-- Your objective --
In the text on quitclaim deeds, who must sign the deed?

Property Tax Reassessment

Many jurisdictions reassess property taxes when ownership changes hands. A home that has been taxed based on decades-old valuations could see its property tax bill jump to reflect current market value after a quitclaim transfer. Some states offer exemptions for transfers between parents and children or between spouses, but the rules vary widely. Check your local assessor’s policies before recording the deed.

Medicaid and the Five-Year Look-Back

Quitclaiming property to a family member to reduce your assets before applying for Medicaid long-term care benefits is a well-known strategy, and Medicaid is well aware of it. Federal law imposes a 60-month look-back period: if you transferred assets for less than fair market value within five years before applying for Medicaid, you face a penalty period during which you’re ineligible for nursing home or home care benefits.5Office of the Law Revision Counsel. 42 USC 1396p – Liens, Adjustments and Recoveries, and Transfers of Assets

The length of the penalty depends on the value of what you transferred divided by the average monthly cost of nursing facility care in your state. For a home worth several hundred thousand dollars, the resulting ineligibility period can stretch for years. During that time, you’d be responsible for paying for your own care entirely out of pocket. Anyone considering a quitclaim deed as part of Medicaid planning should work with an elder law attorney and start well before the five-year window becomes relevant.

What a Quitclaim Deed Must Include

A quitclaim deed is a straightforward document, but every element needs to be accurate. Errors in any of these details can delay recording or create title problems later:

  • Full legal names: The names of all grantors and grantees, exactly as they appear on prior title documents or identification.
  • Mailing addresses: Current addresses for both parties.
  • Legal description of the property: Not just the street address. The deed needs the formal legal description (lot and block number, metes and bounds, or other survey-based description) found on the existing deed or in county records.
  • Consideration: Even when no money changes hands, most deeds state a nominal amount like “ten dollars and other good and valuable consideration.” This satisfies the legal requirement that a contract have consideration.
  • Grantor’s signature: The grantor must sign the deed. In most jurisdictions, the signature must be notarized. Even where notarization isn’t strictly required, skipping it can create enforceability problems down the road. Notary fees for acknowledging a signature are modest, typically ranging from a few dollars to $15.

The grantee does not need to sign a quitclaim deed. Only the person giving up their interest needs to execute the document.

How to Record a Quitclaim Deed

A signed, notarized quitclaim deed is legally valid between the two parties, but it doesn’t become part of the public record until you file it with the county recorder’s or clerk’s office where the property is located. Recording matters because it puts the world on notice that ownership has changed. Without recording, a later buyer or creditor who checks the public records won’t see your transfer and could claim they had no knowledge of it.

Recording fees vary by county and typically range from around $10 for simple documents to $50 or more for multi-page filings. Beyond the recording fee, many states and some localities charge a transfer tax based on the property’s value. These taxes range from a fraction of a percent to over 2% in the highest-cost jurisdictions, though roughly a dozen states don’t impose any transfer tax at all. Transfers between spouses, particularly those connected to divorce, are often exempt from transfer taxes, but you’ll need to check local rules.

Once the county records the deed, the transfer is officially part of the public record. Keep a copy of the recorded deed with the county’s filing stamp for your own records.

-- Given data --
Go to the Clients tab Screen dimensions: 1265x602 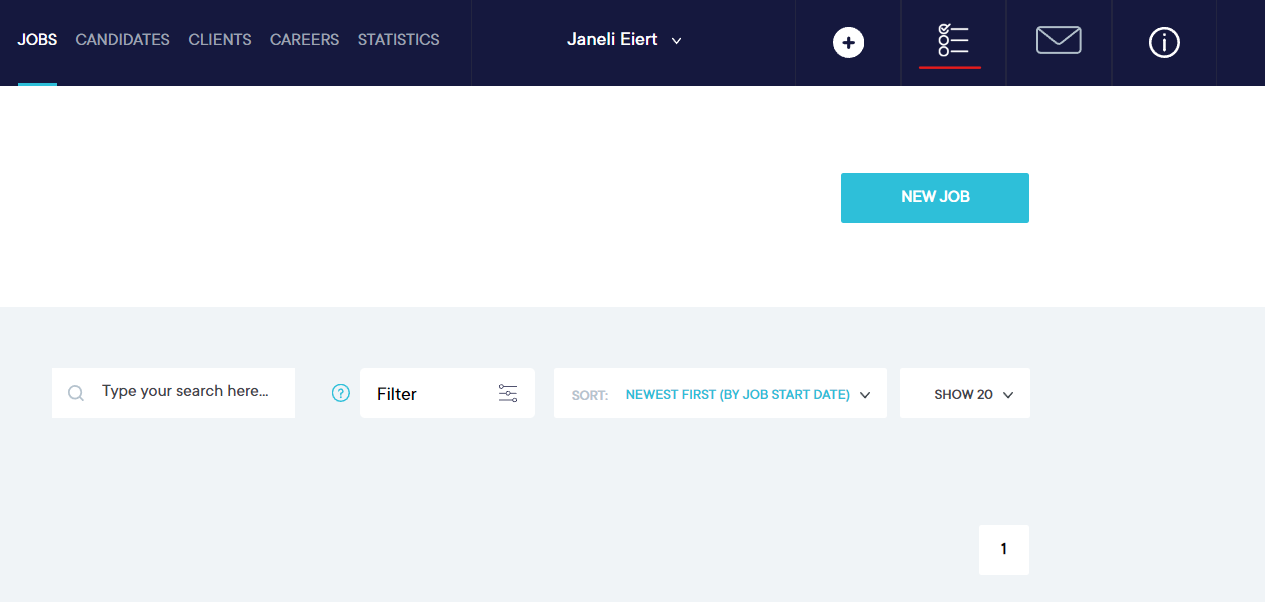[220, 40]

-- Task response --
Only the grantor, the person giving up their interest, must sign; the grantee does not.